Buffs covered by blue? I think thats what coler the roo is. Im going to keep some and sell some. I havent hatched in a long time but i have done it a lot!! i dont know how to put pics on yet


----------



## chadsara (Sep 13, 2012)

Some of the chickens


----------



## kaufranc (Oct 3, 2012)

They are so fluffy! What kind of babies are in the picture? Do you keep your Silkie's in a different coop?


----------



## chadsara (Sep 13, 2012)

No idea what the little ones are lol got them for free with the momma.. No they are all in the same coop right now he is the only boy in there so i know they are pure


----------



## WeeLittleChicken (Aug 31, 2012)

Our laying flock consists of Dark Cornish, Light Brahmas, Dark Brahma, Barred Rocks, Partridge Rocks, Buff Orpingtons, and then separately I have 5 Seramas and two of their chicks (with eggs in the incubator!)

Here's a pic of our laying flock this summer when they were going their their awkward stage.  

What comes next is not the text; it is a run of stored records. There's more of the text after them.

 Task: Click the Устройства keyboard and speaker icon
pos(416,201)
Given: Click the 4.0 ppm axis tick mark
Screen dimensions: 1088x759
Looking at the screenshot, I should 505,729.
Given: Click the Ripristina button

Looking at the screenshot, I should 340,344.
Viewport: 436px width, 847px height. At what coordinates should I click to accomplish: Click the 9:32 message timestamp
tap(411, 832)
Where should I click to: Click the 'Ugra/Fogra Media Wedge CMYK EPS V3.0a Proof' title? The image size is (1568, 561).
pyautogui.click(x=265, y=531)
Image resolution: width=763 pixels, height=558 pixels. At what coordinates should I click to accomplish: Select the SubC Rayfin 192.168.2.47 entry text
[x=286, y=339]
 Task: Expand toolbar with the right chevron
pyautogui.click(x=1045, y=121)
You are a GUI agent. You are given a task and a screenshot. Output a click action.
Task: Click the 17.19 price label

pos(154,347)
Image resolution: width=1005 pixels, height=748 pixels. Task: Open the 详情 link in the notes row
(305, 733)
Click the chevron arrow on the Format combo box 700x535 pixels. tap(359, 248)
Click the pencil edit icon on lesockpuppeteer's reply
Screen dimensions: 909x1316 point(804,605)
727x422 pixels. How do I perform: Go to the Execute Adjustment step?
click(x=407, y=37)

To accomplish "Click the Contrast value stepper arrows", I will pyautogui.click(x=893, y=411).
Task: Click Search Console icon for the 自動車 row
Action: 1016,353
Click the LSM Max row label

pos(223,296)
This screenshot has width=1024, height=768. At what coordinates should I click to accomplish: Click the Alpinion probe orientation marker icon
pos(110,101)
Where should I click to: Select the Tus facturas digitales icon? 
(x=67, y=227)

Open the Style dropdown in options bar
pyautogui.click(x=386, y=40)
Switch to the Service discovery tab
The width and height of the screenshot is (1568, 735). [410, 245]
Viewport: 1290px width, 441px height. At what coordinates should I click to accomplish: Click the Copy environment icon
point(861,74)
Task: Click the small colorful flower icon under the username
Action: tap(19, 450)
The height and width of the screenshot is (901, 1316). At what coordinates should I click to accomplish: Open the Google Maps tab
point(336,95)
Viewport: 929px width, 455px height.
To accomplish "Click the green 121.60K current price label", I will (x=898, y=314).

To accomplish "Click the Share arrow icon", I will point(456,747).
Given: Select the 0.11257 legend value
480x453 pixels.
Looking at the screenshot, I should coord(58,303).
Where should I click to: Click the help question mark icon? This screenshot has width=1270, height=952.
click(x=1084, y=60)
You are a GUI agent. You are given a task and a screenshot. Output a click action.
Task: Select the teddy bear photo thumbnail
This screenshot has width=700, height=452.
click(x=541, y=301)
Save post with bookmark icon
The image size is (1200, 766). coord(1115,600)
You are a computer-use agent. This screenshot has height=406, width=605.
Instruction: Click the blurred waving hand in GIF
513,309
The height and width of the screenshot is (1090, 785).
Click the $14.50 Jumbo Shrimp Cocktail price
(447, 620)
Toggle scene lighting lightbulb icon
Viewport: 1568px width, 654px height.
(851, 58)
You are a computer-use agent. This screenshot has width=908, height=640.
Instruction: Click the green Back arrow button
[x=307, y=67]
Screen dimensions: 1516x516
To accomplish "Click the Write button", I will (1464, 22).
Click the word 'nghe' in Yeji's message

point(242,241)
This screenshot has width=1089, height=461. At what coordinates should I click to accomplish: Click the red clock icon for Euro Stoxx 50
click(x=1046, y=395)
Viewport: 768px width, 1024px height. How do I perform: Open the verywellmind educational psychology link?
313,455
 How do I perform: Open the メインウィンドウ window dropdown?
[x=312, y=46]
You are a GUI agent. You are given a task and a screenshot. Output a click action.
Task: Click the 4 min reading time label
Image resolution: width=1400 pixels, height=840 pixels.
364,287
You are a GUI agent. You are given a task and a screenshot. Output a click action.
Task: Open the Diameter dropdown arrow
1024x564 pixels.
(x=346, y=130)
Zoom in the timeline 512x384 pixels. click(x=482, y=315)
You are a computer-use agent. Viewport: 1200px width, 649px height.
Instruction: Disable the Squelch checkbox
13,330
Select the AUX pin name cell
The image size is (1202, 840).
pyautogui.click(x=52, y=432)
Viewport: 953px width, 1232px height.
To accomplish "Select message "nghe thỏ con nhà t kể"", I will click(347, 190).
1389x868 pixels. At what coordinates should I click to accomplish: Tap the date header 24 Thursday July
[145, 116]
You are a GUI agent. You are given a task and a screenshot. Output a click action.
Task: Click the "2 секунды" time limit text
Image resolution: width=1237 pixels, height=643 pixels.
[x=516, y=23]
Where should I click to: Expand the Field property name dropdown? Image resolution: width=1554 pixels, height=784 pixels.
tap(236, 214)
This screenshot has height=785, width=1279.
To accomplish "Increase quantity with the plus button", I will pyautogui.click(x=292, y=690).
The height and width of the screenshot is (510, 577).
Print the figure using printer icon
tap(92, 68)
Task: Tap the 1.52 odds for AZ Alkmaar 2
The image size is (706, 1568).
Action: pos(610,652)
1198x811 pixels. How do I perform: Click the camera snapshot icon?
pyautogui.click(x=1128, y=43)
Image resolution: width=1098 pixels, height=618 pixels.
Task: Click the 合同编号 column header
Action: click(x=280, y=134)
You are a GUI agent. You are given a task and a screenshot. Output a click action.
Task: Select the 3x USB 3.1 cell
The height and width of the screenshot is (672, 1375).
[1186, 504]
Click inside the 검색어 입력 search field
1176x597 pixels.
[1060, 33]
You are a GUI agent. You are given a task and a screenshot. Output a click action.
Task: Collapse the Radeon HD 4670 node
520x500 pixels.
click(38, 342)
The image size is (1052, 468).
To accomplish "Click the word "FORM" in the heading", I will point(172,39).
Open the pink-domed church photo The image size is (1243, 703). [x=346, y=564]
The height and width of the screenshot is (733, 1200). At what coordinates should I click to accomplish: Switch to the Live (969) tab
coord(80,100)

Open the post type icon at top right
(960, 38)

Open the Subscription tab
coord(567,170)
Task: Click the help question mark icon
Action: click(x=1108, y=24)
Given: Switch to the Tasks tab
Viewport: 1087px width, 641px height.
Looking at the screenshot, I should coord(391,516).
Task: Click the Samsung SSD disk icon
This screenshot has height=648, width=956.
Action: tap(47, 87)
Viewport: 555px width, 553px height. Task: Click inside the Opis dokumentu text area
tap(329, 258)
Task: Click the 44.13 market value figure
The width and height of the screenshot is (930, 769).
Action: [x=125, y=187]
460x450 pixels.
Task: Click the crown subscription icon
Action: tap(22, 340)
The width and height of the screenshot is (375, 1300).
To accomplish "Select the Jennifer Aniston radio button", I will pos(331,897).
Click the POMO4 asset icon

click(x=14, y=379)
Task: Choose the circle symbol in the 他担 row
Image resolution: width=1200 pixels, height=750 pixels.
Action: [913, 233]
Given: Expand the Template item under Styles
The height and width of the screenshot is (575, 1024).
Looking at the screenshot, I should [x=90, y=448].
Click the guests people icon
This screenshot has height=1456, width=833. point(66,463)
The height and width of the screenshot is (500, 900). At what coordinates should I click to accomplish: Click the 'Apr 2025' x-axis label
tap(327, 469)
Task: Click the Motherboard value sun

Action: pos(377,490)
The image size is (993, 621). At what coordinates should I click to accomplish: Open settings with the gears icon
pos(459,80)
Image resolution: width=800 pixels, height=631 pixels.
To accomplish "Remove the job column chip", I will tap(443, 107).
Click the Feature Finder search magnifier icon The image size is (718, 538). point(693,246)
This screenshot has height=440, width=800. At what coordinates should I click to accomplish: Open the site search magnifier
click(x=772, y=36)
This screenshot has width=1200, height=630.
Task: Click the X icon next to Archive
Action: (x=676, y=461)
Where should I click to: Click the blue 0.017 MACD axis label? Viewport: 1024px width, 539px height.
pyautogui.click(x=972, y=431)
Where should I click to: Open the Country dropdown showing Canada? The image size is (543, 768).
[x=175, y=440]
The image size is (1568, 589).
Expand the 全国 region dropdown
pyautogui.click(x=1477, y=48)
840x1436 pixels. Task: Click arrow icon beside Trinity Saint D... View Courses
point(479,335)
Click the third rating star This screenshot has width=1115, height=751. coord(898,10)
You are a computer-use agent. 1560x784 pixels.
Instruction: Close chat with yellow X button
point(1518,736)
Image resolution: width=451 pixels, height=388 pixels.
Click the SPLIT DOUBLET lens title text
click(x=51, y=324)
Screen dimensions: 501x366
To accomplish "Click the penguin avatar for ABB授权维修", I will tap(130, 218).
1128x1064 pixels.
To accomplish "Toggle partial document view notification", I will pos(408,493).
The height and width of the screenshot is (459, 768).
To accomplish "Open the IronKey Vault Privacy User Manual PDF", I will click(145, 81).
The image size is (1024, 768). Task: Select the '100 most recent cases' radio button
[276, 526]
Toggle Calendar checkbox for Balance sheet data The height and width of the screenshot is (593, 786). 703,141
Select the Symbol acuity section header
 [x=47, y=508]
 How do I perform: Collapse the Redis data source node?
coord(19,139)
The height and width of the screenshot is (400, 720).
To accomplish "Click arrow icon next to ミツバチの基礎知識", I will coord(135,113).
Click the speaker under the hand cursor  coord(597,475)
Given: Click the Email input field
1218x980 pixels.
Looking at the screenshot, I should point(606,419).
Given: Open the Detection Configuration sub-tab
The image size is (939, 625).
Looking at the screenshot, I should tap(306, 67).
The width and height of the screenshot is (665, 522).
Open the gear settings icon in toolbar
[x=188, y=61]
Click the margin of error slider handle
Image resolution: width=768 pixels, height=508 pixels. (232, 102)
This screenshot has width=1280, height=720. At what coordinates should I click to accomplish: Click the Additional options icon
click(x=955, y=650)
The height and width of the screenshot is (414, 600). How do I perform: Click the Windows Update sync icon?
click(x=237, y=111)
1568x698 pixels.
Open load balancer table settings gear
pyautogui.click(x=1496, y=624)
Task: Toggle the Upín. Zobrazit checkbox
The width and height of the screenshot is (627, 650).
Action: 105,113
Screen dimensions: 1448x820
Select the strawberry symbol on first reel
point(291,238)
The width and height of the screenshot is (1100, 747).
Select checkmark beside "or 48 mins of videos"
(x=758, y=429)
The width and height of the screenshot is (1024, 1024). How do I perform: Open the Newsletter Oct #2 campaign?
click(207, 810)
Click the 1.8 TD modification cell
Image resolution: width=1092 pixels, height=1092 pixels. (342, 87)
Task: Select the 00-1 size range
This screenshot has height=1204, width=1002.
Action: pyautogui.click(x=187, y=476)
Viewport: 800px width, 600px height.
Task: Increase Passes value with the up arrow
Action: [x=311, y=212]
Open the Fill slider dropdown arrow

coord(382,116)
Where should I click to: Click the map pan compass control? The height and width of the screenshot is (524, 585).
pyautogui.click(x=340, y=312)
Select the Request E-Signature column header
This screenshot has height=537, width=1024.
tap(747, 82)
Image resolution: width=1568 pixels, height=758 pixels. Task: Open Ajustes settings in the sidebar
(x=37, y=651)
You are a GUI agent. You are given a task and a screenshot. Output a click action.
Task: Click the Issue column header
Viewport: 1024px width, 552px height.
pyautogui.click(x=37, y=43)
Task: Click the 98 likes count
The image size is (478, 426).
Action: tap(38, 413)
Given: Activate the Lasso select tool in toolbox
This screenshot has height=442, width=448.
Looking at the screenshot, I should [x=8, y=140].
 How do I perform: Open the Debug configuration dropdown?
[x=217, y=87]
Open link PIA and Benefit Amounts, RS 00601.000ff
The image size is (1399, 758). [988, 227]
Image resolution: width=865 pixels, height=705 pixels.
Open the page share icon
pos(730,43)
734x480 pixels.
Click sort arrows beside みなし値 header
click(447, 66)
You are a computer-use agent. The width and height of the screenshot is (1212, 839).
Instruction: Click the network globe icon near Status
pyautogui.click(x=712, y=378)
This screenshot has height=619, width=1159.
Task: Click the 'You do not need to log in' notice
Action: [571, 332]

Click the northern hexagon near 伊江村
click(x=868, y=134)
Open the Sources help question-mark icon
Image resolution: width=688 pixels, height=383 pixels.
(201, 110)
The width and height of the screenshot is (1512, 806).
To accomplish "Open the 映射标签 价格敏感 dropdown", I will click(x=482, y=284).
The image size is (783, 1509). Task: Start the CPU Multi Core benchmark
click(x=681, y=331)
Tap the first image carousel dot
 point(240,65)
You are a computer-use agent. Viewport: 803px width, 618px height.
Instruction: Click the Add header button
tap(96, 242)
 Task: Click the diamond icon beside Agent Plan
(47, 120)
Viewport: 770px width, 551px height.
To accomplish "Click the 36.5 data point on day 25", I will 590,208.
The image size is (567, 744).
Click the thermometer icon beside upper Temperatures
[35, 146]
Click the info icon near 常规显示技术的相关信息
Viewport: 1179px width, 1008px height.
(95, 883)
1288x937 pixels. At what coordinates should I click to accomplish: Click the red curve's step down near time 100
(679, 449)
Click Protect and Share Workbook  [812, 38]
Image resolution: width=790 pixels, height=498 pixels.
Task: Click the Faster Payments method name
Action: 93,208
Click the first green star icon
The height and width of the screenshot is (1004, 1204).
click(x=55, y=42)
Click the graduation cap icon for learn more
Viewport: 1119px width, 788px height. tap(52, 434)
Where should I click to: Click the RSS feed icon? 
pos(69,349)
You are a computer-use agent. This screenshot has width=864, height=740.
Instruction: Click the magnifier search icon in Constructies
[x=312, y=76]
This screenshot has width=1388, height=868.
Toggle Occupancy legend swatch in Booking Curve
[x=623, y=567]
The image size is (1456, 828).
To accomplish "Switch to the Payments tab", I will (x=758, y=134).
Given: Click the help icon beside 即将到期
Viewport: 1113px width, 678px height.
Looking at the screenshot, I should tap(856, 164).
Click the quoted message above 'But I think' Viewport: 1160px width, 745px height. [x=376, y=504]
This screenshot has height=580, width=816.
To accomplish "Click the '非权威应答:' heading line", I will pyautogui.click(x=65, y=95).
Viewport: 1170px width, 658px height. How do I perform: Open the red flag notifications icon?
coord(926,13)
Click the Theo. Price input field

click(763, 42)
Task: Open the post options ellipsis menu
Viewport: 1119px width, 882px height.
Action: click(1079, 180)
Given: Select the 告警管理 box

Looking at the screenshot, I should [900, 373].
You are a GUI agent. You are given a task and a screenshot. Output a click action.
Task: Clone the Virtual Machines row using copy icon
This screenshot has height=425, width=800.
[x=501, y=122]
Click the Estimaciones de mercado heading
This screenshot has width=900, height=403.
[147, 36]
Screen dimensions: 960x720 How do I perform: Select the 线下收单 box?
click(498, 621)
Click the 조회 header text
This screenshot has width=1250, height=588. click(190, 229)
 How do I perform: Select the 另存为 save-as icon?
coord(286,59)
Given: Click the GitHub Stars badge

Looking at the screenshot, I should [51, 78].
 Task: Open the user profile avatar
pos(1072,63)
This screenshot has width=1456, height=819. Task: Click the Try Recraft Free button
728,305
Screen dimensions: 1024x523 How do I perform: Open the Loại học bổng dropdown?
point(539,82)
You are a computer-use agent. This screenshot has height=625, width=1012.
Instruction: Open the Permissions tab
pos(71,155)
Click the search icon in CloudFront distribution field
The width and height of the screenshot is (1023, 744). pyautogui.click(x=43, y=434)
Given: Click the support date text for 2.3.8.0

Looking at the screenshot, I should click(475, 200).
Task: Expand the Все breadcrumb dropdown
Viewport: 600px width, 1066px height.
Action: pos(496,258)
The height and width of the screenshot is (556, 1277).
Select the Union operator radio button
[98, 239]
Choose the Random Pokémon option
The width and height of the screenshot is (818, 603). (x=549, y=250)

And here's my two Serama chicks who are starting to show a lot of personality at a month of age.


----------



## kaufranc (Oct 3, 2012)

Wee little, your Serama's are so cute! We have a pair and I want to hatch some of her eggs this spring. Any thing different with hatching bantam chickens?


----------



## WeeLittleChicken (Aug 31, 2012)

I don't know. I am new to the chicken world. I bought the heavy breed layers back in July and the Seramas I've had for a few months. My one laying age hen has been laying an egg every other day since I got her but for some odd reason I have only been able to hatch 2 of the 40+ eggs she's laid. I was blaming this on my unreliable incubator but now I am not so sure. The eggs I crack open all seem to have stopped developing at 4ish days of age - no matter which batch they were from! I don't know if this is common or not, will probably ask later. Really hoping to have more success with my two pullets that should be getting ready to lay in two or three months.... SIGH.


----------